"Berkaca pada kejadian sebelumnya, tentu KPK diharapkan tetap independen dan tetap konsisten untuk menangani perkara ini," ujar peneliti ICW Wana Alamsyah kepada Kompas.com, Selasa (20/8/2019).
Diketahui, KPK pernah melakukan OTT terhadap jaksa di Kejaksaan Tinggi DKI Jakarta pada Juni 2019.
Saat itu, KPK menangkap Asisten Tindak Pidana Umum Kejati DKI Agus Winoto atas dugaan manipulasi penanganan perkara.
Namun, KPK membagi penanganan perkara itu ke kejaksaan. Dua jaksa yang ditangkap KPK, yakni Yadi Herdianto dan Yuniar Sri Pamungkas, diserahkan kepada kejaksaan.
Hingga kini, penanganan terhadap keduanya di kejaksaan masih terbatas pada dugaan pelanggaran etik.

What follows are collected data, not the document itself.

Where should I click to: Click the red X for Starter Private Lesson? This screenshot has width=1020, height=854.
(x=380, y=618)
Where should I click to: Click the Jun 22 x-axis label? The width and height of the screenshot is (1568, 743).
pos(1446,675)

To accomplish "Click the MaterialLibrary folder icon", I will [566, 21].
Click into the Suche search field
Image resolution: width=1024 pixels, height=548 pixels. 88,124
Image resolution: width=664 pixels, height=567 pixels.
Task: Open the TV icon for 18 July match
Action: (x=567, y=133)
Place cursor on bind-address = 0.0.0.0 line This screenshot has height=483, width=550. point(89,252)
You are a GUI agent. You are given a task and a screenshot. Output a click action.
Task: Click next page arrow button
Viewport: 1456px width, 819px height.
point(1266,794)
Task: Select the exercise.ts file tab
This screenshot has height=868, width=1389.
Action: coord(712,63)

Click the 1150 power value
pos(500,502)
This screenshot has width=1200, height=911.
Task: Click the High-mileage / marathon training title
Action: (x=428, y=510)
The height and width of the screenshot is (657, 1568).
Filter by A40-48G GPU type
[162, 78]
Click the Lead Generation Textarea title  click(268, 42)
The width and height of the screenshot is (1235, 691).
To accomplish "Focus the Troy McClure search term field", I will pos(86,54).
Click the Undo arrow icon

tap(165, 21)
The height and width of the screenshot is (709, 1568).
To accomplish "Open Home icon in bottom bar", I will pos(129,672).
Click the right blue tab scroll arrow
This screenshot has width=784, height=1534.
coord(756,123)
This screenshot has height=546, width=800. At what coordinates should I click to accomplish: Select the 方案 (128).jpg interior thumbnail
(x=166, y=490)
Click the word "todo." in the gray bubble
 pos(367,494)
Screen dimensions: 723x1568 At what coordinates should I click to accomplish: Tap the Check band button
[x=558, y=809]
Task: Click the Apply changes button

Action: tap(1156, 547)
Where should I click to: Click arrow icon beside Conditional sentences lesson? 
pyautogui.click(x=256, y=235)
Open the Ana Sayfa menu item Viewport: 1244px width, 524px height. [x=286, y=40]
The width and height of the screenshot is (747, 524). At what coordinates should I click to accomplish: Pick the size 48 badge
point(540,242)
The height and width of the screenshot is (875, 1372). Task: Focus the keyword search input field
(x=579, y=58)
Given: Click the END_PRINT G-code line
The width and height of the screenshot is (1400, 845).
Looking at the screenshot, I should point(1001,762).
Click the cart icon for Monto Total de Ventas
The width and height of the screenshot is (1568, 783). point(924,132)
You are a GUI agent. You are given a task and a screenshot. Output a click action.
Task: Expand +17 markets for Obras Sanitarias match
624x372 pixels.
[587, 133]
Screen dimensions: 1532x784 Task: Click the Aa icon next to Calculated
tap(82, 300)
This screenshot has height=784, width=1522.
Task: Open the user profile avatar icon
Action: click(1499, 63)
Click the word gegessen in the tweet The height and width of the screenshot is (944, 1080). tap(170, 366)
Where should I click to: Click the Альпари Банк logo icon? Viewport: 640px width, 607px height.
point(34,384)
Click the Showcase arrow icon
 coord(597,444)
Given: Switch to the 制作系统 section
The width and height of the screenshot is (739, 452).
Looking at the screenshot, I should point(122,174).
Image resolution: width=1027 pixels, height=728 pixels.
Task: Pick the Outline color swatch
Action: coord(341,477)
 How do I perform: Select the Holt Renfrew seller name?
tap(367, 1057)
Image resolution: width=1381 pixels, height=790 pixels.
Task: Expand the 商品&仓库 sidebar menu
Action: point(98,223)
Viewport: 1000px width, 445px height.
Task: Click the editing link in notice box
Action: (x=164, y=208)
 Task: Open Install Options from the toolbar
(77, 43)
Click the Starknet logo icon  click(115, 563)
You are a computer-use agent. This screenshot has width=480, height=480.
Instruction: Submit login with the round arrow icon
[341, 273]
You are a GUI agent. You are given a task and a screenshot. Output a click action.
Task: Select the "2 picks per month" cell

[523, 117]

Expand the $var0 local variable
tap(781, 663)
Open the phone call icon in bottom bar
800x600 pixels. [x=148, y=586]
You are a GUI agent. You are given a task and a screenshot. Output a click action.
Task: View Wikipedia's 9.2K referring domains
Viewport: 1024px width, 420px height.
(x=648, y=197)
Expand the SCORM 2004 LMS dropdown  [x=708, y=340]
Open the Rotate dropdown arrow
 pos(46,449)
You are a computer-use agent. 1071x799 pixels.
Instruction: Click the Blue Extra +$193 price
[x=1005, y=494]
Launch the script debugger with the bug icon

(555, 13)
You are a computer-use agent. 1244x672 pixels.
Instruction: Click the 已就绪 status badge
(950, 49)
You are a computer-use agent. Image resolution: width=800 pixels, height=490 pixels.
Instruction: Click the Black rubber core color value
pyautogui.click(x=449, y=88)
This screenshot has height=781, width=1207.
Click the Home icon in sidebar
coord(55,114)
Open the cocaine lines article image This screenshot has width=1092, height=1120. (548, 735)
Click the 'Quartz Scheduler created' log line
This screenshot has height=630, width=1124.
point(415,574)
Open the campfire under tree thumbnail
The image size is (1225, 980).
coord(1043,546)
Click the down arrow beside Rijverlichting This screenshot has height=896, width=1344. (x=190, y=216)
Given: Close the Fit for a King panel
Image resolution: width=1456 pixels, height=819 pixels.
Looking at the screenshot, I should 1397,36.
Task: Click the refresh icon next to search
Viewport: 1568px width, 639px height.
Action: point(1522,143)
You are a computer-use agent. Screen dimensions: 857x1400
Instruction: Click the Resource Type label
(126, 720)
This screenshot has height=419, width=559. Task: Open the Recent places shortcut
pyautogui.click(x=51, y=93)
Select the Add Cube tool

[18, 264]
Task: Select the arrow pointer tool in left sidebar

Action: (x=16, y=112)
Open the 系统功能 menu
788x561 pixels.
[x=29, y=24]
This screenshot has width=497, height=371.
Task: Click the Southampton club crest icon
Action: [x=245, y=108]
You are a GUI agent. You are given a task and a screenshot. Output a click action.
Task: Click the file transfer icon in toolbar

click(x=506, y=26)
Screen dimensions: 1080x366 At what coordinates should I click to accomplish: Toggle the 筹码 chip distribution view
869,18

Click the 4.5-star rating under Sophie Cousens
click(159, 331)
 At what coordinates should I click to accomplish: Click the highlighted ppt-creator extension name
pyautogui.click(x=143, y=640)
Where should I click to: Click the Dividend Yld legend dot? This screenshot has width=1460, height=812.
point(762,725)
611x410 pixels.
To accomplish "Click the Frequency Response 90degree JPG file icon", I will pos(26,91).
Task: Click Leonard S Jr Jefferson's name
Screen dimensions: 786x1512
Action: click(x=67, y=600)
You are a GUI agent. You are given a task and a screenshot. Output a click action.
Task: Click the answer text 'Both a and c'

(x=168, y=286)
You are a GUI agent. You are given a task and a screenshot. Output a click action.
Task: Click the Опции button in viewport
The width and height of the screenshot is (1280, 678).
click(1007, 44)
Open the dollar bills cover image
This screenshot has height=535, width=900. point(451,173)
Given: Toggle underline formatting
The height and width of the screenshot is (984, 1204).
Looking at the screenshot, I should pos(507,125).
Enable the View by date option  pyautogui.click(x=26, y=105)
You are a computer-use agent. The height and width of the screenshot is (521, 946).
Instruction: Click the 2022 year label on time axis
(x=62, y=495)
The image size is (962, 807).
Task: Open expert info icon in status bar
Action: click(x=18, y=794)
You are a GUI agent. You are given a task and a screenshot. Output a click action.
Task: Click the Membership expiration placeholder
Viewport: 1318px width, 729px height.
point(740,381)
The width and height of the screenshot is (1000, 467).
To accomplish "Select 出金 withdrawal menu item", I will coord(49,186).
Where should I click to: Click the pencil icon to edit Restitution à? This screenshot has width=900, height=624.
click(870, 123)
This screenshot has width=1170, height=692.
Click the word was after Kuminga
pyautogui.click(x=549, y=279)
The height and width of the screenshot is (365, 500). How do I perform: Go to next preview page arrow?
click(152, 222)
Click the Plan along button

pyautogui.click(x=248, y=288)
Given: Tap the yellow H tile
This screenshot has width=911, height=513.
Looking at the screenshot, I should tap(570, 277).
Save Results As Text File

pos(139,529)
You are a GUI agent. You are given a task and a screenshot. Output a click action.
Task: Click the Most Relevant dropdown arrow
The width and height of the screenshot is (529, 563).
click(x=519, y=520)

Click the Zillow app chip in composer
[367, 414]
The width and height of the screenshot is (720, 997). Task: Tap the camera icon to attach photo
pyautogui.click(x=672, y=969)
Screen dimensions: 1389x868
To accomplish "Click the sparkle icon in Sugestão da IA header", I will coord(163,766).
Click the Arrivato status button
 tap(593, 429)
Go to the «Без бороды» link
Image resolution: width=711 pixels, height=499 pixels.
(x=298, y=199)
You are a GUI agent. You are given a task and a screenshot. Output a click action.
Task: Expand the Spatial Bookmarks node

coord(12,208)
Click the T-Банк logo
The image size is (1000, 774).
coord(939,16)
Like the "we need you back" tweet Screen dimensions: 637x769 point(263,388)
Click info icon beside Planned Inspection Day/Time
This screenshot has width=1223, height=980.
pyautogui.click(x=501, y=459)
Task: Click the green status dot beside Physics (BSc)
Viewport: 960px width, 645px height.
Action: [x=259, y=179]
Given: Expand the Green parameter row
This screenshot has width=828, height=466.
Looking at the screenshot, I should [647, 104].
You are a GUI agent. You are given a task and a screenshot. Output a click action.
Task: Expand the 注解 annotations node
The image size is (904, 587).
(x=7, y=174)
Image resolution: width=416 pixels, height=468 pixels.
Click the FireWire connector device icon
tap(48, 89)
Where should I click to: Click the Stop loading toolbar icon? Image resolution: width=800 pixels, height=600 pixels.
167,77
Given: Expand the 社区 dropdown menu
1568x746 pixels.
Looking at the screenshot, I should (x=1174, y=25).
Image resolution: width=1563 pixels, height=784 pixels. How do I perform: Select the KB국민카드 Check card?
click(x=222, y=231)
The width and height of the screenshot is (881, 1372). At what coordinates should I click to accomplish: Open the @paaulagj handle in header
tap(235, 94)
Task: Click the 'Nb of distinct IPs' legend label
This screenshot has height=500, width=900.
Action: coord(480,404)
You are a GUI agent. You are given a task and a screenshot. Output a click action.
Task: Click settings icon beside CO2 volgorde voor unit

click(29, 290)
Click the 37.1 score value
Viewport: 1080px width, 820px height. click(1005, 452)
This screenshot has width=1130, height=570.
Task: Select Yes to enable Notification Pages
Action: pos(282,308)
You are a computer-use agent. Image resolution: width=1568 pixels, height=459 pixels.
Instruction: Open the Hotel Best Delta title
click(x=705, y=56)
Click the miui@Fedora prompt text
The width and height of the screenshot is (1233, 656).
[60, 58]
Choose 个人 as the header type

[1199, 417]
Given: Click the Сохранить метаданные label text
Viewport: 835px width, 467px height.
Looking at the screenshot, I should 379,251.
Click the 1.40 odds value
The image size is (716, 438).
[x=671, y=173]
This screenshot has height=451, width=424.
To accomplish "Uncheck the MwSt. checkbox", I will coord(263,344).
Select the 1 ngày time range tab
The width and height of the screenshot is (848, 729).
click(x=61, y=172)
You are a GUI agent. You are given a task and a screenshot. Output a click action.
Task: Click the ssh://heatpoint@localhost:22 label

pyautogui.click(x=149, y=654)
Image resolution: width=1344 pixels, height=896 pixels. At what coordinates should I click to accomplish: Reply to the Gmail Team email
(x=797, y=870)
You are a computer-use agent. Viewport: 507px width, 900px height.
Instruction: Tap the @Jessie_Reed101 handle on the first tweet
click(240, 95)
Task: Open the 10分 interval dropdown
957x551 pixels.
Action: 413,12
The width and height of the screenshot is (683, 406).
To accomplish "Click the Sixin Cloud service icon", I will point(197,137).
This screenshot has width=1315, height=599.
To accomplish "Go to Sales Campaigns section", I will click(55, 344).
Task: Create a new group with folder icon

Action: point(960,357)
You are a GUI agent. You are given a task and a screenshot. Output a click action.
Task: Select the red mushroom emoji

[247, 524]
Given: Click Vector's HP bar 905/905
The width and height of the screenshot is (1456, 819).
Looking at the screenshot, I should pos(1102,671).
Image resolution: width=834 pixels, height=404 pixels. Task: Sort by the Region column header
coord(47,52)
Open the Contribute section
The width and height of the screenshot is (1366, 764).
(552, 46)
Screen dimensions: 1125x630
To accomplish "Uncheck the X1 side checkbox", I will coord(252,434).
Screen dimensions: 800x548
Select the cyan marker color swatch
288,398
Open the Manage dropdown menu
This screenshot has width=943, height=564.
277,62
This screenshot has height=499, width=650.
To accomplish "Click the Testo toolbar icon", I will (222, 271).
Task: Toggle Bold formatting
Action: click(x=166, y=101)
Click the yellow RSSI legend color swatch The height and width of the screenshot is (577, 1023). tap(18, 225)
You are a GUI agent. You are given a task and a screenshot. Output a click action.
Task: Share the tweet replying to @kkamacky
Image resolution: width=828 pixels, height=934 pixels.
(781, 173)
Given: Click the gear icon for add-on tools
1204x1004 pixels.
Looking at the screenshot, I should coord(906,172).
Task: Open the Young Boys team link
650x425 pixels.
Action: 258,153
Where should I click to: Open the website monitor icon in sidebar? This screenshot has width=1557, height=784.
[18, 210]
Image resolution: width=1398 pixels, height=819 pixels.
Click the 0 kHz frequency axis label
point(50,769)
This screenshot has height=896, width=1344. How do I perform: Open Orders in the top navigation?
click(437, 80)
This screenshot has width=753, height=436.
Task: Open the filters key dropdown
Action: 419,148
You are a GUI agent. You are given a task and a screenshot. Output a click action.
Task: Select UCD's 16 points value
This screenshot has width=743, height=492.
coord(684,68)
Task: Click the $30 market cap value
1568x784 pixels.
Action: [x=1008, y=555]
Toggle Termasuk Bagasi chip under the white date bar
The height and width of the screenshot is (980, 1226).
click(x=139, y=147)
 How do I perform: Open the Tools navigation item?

"Melihat kejadian sebelumnya ini, maka KPK diharapkan independen. Apalagi OTT Yogyakarta merupakan OTT terhadap penyelenggara negara yang secara perundang-undangan masuk dalam wewenang KPK sehingga KPK harus tetap menangani perkara ini secara independen," ujar Wina.
"Karena ini juga menjadi bentuk menjaga kepercayaan yang telah diberikan masyarakat," lanjut dia.
Diberitakan, penyidik KPK melakukan OTT terhadap empat orang di Yogyakarta, Senin (19/8/2019). Empat orang yang ditangkap itu terdiri dari unsur jaksa, rekanan atau swasta dan pegawai negeri sipil (PNS).
Selain itu, KPK mengamankan sejumlah uang sekitar Rp 100 juta dalam OTT tersebut.
Menurut keterangan KPK, OTT diduga terkait suap proyek.
"Diduga terkait proyek yang diawasi oleh Tim Pengawalan, Pengamanan, Pemerintahan, dan Pembangunan Pusat-Daerah (TP4D)," kata Juru Bicara KPK Febri Diansyah di Jakarta, Senin.
Sementara itu, pihak kejagung pun mendalami informasi terkait jaksa Kejari Yogyakarta yang terjaring OTT.
Kepala Pusat Penerangan dan Hukum (Kapuspenkum) Kejaksaan Agung Mukri mengatakan, pihaknya berkoordinasi dengan Kejari Yogyakarta.
"Iya infonya seperti (itu) dan kami sedang melakukan konfirmasi dengan jajaran Kejati Yogya terkait info dimaksud," ujar Mukri ketika dihubungi Kompas.com, Senin malam.